**Task description:**
Only certain lines below are wanted: those starting at the line containing "Given: Click clothing waistline value 92" and ending at the line containing "Open Plans &", both included, each retyped exactly.

(Source data)
....................
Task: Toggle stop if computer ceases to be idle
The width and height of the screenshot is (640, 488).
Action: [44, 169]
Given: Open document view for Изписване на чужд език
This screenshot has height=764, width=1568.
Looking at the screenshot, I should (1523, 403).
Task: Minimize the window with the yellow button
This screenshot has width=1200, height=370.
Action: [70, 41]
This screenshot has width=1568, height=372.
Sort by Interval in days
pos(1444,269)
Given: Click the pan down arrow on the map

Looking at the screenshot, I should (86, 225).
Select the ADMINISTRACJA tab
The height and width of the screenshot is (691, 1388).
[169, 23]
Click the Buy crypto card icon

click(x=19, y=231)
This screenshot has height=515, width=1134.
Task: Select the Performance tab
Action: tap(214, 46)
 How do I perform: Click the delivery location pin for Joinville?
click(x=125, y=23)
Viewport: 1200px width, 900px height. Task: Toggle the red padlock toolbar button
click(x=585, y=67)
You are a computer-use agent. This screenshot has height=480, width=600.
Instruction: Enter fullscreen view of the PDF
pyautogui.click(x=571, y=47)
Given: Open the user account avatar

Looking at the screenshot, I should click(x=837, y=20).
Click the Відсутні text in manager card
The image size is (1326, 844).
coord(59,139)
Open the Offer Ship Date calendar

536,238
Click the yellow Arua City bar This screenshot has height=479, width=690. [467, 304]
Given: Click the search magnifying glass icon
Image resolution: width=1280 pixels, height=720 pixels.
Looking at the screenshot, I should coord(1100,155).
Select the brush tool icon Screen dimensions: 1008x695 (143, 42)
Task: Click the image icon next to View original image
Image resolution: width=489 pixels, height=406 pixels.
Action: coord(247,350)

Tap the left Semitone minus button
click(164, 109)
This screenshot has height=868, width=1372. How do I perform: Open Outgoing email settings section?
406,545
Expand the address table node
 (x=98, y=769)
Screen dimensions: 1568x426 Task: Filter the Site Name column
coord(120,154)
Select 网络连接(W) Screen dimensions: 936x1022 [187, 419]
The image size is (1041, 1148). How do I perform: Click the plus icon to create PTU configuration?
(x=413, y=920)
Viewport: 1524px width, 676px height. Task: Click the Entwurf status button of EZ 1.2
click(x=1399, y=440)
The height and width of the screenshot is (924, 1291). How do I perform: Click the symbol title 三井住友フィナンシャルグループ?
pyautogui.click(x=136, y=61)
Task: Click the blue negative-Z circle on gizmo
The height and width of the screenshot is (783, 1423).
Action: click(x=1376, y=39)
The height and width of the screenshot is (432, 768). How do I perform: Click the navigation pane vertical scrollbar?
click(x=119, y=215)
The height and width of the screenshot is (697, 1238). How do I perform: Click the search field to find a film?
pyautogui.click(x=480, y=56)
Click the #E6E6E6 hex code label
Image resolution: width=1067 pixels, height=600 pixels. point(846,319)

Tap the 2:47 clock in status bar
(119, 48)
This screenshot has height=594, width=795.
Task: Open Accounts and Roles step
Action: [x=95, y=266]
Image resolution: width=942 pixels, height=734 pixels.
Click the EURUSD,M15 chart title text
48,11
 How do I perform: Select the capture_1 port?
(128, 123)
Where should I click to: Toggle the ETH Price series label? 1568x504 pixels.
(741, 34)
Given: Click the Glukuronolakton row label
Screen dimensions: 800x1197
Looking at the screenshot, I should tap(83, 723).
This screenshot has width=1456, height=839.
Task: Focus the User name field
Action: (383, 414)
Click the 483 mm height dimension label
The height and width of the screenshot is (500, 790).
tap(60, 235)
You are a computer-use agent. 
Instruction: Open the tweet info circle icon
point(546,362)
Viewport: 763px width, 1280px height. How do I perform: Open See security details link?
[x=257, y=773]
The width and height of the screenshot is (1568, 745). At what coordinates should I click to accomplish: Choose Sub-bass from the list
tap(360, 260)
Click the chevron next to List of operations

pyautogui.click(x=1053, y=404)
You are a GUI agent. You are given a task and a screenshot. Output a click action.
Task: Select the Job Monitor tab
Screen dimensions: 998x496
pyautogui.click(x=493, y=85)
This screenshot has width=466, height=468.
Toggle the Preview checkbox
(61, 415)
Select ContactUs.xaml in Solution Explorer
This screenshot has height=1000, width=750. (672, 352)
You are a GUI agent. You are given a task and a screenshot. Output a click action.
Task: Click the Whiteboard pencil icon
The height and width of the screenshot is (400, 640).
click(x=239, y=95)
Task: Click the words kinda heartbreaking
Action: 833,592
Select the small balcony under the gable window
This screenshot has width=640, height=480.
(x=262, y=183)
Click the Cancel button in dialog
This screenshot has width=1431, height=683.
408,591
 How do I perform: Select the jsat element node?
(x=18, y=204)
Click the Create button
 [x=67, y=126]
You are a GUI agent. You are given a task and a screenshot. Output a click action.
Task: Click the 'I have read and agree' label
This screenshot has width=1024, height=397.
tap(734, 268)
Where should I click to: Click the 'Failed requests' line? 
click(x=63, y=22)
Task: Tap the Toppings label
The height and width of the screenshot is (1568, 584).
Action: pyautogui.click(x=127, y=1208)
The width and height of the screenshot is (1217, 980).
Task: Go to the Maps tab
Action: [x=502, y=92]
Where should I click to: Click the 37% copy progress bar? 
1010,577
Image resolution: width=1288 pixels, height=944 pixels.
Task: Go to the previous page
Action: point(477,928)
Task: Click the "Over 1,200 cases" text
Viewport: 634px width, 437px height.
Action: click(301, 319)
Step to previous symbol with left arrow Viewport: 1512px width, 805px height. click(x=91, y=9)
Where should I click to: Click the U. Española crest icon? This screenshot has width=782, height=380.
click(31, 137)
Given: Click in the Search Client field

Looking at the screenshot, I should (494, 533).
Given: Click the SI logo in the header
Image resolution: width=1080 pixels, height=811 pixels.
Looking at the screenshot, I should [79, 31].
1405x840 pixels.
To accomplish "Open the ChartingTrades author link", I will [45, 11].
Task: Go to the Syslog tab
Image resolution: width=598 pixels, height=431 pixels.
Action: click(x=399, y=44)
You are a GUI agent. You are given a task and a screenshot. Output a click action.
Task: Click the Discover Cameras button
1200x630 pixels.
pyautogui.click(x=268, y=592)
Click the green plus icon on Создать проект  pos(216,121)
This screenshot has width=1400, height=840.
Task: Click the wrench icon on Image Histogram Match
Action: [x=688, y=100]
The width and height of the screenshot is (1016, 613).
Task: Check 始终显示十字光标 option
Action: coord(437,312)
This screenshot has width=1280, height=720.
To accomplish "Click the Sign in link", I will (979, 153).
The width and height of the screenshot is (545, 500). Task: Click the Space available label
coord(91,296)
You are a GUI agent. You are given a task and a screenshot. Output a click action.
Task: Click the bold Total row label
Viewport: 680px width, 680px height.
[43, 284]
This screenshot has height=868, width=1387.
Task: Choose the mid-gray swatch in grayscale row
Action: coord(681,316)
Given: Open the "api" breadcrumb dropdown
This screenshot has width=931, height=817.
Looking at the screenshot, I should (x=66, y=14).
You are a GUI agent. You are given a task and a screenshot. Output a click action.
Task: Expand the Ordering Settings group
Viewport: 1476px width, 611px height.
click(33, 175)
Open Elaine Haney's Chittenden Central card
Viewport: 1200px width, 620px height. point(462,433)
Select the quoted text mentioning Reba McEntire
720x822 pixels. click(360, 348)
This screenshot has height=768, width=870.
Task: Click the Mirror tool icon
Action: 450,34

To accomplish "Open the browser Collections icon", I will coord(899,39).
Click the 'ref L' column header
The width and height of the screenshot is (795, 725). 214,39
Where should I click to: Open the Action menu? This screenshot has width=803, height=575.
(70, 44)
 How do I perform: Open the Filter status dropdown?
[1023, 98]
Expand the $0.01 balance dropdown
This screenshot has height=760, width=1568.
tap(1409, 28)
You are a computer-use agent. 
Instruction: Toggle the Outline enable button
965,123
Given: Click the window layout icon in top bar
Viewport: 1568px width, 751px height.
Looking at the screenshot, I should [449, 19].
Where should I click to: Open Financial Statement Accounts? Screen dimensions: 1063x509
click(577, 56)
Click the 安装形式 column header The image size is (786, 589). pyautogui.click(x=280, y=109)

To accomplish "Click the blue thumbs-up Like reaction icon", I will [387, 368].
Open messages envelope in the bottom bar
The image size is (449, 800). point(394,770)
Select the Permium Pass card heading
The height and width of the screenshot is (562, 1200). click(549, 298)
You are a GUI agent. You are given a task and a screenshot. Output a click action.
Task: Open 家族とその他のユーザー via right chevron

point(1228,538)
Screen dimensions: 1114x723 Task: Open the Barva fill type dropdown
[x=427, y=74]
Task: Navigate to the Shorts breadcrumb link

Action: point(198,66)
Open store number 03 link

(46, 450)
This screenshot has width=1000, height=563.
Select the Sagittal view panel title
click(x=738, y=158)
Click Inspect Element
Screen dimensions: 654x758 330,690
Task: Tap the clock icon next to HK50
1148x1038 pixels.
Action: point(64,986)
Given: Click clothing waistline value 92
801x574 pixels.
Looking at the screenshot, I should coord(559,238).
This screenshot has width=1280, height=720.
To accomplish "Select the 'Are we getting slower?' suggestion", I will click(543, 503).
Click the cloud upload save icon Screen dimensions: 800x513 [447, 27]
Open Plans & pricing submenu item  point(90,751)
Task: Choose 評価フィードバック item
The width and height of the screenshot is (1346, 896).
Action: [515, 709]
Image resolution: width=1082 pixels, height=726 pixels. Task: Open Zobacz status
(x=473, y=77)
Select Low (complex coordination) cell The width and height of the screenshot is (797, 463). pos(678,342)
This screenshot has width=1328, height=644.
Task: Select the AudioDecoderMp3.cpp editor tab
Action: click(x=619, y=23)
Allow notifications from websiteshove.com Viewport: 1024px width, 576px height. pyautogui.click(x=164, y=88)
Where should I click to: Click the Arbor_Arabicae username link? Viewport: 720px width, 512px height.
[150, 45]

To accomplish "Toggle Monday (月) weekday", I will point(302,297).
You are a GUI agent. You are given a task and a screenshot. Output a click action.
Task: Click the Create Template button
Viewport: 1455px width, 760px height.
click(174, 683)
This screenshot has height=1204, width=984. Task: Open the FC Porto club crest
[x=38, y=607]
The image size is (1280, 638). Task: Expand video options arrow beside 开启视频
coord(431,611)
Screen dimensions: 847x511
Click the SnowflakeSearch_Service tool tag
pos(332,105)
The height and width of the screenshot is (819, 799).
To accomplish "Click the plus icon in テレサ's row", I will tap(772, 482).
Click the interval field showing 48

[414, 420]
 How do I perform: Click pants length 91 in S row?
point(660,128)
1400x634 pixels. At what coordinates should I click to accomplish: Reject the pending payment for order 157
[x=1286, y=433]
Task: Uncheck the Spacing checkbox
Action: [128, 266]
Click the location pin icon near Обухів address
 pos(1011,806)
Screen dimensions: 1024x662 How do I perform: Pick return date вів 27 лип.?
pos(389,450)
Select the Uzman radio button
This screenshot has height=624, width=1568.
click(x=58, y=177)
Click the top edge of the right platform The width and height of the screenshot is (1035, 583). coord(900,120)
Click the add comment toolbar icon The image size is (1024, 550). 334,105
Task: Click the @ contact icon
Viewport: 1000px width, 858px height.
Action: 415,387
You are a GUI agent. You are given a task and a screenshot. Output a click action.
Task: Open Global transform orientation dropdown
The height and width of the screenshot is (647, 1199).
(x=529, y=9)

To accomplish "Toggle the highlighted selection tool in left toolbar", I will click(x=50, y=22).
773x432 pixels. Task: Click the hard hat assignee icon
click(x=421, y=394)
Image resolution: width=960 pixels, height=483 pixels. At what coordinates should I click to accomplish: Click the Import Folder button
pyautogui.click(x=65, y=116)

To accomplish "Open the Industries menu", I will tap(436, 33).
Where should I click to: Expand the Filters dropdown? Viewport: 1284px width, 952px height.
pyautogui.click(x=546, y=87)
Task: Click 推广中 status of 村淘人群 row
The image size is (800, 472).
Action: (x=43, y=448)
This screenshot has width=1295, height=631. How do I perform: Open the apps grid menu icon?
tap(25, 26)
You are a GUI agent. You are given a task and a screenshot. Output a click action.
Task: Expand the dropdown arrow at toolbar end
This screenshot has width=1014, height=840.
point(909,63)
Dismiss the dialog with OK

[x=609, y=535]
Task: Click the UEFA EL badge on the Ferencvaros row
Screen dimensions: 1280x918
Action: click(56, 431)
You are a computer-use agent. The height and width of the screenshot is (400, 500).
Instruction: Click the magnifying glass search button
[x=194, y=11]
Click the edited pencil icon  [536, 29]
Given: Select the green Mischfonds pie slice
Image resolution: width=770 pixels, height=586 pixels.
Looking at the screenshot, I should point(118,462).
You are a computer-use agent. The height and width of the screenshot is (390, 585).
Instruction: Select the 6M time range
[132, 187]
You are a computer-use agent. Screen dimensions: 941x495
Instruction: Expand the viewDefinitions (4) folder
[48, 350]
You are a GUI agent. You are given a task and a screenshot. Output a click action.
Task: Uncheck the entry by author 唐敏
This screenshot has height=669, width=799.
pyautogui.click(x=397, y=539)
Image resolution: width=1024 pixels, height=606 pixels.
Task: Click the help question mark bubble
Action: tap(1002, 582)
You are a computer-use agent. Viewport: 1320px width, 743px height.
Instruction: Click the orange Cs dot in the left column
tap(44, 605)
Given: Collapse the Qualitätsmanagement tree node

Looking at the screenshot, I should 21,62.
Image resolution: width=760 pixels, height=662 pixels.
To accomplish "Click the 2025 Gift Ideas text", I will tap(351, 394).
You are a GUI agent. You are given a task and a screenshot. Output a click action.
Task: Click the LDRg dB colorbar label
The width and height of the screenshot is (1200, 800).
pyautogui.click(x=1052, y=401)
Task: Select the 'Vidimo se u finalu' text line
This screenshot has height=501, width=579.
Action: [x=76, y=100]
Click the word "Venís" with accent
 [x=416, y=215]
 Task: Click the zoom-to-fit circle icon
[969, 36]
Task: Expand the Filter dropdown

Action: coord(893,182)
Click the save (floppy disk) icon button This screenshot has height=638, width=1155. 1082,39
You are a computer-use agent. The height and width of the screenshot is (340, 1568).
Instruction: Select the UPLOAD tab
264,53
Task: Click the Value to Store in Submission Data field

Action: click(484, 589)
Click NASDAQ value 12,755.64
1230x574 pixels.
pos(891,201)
....................
**Response area:**
Given: Click clothing waistline value 92
801x574 pixels.
Looking at the screenshot, I should coord(559,238).
This screenshot has width=1280, height=720.
To accomplish "Select the 'Are we getting slower?' suggestion", I will click(543, 503).
Click the cloud upload save icon Screen dimensions: 800x513 [447, 27]
Open Plans & pricing submenu item  point(90,751)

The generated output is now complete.